In Colombia, disagreement on Venezuela

Latin America and the Caribbean
ELN guerrilla leaders pose in an area near the Venezuelan border, in a photo from a captured guerrilla computer revealed last week.

Colombia’s armed-forces chief and defense minister contradicted each other yesterday on the question of FARC guerrilla activity in Venezuela.

Admiral Édgar Cely, head of Colombia’s armed forces, told Colombia’s Caracol radio:

“The truth is that what was shown at the end of the government of President Uribe holds.”

The Admiral referred to former President Álvaro Uribe’s government’s denunciations of Venezuela before the OAS [PDF] in July 2010, made just before Uribe left office. The outgoing president accused Venezuela’s government of harboring FARC leaders and guerrilla encampments in its territory.

Since taking office a year ago, Uribe’s successor, President Juan Manuel Santos, has sought to patch things up with Venezuela. Hugo Chávez’s government has extradited, or may soon extradite, some mid-ranking guerrillas to Colombia, and President Santos has said that the FARC rebel camps in Venezuela no longer exist.

Admiral Cely clearly disagrees. He was quickly contradicted, though, by Colombia’s civilian defense minister, Rodrigo Rivera.

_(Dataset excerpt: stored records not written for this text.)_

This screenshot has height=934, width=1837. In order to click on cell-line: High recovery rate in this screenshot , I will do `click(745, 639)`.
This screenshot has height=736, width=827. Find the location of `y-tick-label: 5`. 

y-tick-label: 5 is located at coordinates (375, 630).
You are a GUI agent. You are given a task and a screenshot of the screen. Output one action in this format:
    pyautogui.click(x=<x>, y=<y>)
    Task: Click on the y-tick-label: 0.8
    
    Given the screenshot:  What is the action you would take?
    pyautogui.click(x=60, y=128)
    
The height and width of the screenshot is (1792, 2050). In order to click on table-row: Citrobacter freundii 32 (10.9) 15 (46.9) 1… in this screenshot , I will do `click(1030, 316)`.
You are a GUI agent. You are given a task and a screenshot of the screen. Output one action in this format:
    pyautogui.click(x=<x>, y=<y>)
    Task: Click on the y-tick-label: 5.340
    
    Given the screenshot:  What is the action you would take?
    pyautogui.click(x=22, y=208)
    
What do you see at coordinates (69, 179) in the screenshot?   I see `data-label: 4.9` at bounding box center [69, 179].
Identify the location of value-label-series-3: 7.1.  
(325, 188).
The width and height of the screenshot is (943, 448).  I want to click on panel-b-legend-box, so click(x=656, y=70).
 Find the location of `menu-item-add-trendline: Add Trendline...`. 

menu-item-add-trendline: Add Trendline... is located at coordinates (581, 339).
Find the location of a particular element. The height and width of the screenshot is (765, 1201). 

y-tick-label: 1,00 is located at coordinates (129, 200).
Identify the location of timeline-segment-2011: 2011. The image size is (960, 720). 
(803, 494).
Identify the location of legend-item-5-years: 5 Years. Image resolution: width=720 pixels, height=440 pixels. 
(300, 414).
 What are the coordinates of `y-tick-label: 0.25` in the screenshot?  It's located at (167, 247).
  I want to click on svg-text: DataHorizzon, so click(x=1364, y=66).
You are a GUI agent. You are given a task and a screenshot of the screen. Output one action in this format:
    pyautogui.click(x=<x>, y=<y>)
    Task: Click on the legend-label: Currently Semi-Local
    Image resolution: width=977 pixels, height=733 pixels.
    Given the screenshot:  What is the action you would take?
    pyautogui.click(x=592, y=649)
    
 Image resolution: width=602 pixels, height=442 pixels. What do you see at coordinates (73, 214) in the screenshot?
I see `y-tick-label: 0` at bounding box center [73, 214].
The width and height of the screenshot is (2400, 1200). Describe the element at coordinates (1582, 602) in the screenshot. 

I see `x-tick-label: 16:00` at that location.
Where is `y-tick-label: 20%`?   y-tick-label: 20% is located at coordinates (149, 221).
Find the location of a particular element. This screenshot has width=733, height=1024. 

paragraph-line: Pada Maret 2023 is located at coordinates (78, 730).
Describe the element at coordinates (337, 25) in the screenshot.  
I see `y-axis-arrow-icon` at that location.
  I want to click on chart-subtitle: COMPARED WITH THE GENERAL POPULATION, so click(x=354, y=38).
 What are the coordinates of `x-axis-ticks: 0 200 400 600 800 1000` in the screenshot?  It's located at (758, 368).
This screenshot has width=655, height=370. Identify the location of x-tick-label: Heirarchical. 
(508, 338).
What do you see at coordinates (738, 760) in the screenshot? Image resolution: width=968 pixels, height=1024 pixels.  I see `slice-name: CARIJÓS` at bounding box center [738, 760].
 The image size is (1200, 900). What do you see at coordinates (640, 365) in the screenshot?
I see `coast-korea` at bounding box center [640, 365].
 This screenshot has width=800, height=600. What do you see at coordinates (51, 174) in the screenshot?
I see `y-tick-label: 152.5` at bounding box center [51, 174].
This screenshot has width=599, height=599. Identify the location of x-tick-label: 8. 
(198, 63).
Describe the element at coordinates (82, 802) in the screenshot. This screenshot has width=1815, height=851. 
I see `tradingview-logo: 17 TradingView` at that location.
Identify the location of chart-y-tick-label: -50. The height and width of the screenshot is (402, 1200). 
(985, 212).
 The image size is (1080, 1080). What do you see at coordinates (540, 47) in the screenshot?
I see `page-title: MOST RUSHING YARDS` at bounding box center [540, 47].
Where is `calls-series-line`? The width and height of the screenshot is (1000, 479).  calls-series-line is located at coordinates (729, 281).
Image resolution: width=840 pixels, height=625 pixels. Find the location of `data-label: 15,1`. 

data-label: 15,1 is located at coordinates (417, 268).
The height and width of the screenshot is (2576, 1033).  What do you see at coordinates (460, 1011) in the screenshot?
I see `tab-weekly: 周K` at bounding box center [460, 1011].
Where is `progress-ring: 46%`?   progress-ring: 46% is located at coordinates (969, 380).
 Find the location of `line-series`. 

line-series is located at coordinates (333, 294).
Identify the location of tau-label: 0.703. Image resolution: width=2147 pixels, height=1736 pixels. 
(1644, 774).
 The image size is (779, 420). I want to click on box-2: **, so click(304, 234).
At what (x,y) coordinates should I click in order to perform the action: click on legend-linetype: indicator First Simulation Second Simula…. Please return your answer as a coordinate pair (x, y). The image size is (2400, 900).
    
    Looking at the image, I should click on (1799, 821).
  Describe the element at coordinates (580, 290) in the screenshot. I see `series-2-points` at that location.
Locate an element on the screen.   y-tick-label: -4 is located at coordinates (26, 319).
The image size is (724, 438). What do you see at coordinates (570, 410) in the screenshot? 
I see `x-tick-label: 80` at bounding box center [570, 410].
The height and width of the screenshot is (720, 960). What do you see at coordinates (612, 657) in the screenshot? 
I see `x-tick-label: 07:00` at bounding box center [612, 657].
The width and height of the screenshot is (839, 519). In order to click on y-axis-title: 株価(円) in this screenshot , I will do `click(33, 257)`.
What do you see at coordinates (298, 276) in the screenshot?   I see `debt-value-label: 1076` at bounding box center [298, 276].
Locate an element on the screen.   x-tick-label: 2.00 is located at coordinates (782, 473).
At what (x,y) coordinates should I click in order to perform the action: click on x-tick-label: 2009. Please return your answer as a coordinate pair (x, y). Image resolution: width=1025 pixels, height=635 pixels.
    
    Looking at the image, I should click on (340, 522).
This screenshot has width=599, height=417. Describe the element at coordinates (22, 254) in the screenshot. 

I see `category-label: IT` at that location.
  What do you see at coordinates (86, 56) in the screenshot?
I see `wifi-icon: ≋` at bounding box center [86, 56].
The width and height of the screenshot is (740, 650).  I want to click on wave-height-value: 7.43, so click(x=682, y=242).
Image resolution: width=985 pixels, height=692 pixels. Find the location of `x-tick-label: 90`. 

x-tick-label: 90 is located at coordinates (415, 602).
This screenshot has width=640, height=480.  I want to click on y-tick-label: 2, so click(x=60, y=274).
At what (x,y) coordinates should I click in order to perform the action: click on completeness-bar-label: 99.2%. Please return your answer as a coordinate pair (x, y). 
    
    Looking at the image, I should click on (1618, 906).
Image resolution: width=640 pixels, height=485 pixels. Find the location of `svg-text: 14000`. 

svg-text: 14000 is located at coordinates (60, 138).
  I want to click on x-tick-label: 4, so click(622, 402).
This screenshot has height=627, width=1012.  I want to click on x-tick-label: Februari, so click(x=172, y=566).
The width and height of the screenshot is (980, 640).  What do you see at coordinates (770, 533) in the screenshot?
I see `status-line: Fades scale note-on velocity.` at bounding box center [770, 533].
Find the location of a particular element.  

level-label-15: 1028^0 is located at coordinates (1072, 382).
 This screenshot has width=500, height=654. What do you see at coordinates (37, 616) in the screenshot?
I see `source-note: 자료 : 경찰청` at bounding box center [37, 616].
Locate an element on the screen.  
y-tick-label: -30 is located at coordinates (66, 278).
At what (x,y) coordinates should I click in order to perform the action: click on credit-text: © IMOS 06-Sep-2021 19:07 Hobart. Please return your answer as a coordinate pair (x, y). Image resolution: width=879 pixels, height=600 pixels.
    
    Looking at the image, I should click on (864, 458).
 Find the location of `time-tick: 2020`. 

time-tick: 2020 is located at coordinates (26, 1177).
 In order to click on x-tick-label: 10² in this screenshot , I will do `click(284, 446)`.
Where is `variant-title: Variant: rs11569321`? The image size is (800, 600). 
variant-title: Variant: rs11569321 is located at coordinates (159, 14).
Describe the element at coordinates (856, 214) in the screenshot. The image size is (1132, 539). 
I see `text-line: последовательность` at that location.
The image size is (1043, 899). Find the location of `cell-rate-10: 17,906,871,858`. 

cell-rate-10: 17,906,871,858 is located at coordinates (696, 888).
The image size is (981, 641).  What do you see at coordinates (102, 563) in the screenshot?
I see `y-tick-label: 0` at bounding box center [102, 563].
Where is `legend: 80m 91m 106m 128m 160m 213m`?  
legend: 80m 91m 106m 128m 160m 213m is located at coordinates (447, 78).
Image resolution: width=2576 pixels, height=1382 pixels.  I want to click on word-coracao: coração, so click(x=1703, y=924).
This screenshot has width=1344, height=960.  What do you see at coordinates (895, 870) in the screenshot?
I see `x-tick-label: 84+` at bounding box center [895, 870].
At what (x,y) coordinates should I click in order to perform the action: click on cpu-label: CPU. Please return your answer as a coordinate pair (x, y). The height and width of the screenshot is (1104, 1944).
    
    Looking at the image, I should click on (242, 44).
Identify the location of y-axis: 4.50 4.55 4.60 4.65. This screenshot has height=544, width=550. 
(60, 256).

According to Rivera, who before taking his current job was an ardent Uribe supporter and critic of Venezuela:

“The relationship with Venezuela has changed substantially and positively during the past year with regard to security and cooperation to confront all transnational crime phenomena at the border. … We have received repeated public and private expressions from the highest levels of the Venezuelan government, in the sense that they don’t tolerate the presence of criminals from Colombia in their territory.”

Possible new revelations of guerrilla presence in Venezuela, like the ELN photos released by Colombia’s police last week, are the greatest threat to President Santos’s attempted rapprochement with Caracas. The Santos government is thus determined to downplay concerns about guerrilla activity on the Venezuelan side of the border. Admiral Cely apparently didn’t get that memo.